• _Work request_
Where a line of the data below has the string "will", copy that line.

(Stored data entries)

########

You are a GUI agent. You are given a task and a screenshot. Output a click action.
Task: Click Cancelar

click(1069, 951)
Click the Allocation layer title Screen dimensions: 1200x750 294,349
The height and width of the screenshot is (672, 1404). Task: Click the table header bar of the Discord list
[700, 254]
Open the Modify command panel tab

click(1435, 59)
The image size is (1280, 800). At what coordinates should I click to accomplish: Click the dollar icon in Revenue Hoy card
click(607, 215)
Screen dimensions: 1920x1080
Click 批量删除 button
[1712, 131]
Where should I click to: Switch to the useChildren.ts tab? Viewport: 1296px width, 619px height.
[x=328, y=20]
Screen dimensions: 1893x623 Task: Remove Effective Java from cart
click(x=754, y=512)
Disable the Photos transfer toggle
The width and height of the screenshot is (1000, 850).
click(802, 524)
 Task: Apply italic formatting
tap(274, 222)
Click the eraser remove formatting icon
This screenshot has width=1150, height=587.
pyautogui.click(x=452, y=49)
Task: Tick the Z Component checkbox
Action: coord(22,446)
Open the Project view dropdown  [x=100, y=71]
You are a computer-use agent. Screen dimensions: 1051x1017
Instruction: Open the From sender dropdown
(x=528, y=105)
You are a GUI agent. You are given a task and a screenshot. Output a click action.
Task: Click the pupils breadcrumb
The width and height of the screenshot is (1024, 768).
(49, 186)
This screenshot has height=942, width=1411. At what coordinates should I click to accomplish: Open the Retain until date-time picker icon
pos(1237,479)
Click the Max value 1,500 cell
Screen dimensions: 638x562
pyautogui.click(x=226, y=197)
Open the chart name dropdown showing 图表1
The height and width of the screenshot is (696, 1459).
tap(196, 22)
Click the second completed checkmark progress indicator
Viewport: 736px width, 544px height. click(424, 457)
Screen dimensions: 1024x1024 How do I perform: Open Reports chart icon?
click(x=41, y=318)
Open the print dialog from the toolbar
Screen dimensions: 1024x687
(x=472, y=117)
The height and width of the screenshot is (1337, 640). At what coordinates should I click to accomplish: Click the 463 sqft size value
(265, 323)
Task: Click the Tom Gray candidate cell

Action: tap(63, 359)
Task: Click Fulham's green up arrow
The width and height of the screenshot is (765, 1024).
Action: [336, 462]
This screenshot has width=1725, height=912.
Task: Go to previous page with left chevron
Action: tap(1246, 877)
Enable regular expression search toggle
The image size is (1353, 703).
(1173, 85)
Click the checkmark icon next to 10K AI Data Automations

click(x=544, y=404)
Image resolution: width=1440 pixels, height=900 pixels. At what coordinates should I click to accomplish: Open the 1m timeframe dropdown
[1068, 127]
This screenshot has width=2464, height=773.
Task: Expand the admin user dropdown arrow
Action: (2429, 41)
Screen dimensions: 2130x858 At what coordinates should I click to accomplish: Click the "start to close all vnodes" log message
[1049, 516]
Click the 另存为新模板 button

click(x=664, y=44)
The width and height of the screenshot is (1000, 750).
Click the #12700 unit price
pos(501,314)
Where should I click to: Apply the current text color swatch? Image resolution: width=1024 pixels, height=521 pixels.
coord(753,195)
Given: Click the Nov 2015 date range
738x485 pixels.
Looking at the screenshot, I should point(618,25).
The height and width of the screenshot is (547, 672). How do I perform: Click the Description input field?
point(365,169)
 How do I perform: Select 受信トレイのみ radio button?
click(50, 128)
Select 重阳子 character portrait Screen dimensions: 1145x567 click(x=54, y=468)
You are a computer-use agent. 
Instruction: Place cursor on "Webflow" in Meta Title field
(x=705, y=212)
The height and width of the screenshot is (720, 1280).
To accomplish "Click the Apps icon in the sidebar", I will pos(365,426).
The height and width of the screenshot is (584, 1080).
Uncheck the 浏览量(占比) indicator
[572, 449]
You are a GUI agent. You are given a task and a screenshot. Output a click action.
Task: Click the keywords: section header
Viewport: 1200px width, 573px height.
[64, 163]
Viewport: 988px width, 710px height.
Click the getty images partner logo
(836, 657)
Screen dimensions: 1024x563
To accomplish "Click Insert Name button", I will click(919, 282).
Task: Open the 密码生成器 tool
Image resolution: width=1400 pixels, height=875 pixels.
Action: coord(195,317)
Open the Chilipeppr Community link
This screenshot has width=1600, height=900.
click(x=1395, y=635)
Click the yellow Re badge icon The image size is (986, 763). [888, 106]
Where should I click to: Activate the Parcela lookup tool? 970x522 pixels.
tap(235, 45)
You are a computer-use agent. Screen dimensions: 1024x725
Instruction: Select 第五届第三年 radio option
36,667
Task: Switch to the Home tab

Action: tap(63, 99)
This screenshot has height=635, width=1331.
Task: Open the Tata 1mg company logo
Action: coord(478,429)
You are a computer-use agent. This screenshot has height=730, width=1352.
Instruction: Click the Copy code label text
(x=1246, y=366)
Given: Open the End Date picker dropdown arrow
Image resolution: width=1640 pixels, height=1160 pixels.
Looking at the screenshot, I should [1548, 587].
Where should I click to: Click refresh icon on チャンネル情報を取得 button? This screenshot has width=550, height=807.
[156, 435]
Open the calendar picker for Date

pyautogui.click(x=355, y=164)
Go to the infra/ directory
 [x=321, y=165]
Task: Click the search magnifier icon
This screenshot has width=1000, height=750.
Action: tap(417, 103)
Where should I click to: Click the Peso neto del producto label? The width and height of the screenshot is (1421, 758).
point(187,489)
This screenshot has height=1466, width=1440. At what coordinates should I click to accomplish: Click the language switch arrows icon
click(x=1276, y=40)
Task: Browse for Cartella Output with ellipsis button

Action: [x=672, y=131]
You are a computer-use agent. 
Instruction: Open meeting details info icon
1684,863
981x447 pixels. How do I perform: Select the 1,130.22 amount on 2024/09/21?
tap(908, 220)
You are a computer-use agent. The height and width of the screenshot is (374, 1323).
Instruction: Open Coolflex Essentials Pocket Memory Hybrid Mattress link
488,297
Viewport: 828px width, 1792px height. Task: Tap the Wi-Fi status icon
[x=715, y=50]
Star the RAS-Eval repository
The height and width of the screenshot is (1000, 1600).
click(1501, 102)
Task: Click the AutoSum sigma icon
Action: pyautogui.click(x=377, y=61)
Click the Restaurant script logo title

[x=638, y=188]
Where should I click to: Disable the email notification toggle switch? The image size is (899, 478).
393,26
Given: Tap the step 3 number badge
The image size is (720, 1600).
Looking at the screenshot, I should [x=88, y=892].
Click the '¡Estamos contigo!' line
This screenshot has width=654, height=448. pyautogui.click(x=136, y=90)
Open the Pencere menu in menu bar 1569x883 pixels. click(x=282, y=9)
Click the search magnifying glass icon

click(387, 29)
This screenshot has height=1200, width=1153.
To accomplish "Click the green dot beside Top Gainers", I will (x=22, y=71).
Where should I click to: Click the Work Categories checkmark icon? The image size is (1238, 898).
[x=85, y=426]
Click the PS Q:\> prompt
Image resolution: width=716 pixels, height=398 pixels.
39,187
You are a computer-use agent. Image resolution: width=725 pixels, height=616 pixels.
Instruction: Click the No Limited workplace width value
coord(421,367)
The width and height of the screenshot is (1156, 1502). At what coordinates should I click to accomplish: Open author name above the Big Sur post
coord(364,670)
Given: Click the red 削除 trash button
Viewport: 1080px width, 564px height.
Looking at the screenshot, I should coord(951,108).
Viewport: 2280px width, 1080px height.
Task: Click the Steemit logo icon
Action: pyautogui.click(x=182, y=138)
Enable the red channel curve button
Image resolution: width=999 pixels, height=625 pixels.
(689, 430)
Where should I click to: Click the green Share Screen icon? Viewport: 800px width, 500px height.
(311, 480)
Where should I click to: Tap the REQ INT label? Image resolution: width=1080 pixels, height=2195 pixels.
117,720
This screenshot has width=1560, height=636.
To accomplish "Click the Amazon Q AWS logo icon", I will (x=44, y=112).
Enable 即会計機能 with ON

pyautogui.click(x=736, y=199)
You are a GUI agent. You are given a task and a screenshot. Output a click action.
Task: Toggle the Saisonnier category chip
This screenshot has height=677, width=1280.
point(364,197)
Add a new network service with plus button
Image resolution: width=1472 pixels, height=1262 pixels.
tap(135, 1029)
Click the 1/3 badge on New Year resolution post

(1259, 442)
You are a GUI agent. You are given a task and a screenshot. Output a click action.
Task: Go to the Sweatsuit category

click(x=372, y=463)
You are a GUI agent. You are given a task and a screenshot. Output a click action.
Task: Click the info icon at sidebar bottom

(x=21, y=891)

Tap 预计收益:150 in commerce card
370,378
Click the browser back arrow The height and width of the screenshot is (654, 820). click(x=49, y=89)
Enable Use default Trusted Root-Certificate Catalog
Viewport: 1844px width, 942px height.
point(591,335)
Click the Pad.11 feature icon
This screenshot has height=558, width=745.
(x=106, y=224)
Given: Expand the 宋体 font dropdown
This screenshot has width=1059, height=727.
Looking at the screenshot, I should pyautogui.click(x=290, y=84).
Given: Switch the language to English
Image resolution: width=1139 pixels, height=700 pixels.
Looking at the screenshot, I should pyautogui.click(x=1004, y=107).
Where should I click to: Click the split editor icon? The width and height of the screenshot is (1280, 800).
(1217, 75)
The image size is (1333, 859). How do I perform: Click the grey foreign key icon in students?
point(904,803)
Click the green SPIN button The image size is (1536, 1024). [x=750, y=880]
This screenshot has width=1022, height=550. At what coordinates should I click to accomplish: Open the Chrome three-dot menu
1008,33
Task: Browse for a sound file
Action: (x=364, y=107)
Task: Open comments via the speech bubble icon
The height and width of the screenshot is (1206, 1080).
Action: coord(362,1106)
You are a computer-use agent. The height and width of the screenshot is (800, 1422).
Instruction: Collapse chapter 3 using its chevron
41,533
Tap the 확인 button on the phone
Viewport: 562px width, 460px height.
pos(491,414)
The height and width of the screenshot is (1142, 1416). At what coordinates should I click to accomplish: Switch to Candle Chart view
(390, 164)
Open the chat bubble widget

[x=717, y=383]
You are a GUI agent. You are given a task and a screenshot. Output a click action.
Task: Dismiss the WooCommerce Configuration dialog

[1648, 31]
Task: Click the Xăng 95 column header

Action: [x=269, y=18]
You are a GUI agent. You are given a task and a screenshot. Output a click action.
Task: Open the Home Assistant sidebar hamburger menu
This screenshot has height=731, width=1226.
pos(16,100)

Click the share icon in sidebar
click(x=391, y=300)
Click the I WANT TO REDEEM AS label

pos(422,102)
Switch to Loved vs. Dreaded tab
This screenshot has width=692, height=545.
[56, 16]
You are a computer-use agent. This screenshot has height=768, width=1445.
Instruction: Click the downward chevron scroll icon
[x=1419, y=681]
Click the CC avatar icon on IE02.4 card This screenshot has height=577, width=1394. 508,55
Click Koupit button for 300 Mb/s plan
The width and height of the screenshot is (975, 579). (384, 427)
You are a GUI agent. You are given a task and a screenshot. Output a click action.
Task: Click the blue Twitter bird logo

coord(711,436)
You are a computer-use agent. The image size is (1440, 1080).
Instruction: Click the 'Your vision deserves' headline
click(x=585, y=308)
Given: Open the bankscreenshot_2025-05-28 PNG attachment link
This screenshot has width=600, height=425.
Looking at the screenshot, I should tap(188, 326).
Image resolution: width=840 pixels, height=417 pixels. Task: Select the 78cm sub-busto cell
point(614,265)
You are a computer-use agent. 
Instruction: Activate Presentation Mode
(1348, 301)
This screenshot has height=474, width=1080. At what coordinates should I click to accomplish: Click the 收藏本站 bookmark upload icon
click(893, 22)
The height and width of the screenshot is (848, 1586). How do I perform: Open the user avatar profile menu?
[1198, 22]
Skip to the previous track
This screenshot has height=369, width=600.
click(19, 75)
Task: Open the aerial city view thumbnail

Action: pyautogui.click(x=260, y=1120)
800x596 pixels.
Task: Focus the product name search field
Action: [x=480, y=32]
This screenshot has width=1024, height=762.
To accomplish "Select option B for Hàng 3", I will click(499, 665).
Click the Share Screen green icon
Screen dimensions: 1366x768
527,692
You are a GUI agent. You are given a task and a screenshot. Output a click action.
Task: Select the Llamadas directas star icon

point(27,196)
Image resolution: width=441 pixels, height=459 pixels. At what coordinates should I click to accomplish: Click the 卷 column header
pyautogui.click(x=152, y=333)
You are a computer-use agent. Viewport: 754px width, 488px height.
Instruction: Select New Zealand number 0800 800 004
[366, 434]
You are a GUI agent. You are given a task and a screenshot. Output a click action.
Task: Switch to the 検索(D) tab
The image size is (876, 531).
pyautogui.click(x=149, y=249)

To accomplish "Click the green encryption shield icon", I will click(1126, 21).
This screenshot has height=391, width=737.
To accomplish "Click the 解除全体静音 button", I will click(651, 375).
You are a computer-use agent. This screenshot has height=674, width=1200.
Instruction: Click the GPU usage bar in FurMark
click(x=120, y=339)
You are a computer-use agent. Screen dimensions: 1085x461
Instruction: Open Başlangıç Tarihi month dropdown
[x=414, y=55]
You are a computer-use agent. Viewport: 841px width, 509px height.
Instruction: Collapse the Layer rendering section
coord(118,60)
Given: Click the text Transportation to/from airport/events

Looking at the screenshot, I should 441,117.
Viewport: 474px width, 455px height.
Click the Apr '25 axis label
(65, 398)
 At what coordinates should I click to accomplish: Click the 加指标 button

########

• _Final answer_
To accomplish "Click the Apps icon in the sidebar", I will pos(365,426).
To accomplish "Click Insert Name button", I will click(919, 282).
To accomplish "Click the green dot beside Top Gainers", I will (x=22, y=71).
To accomplish "Click the Amazon Q AWS logo icon", I will (x=44, y=112).
To accomplish "Select option B for Hàng 3", I will click(499, 665).
To accomplish "Click the green encryption shield icon", I will click(1126, 21).
To accomplish "Click the 解除全体静音 button", I will click(651, 375).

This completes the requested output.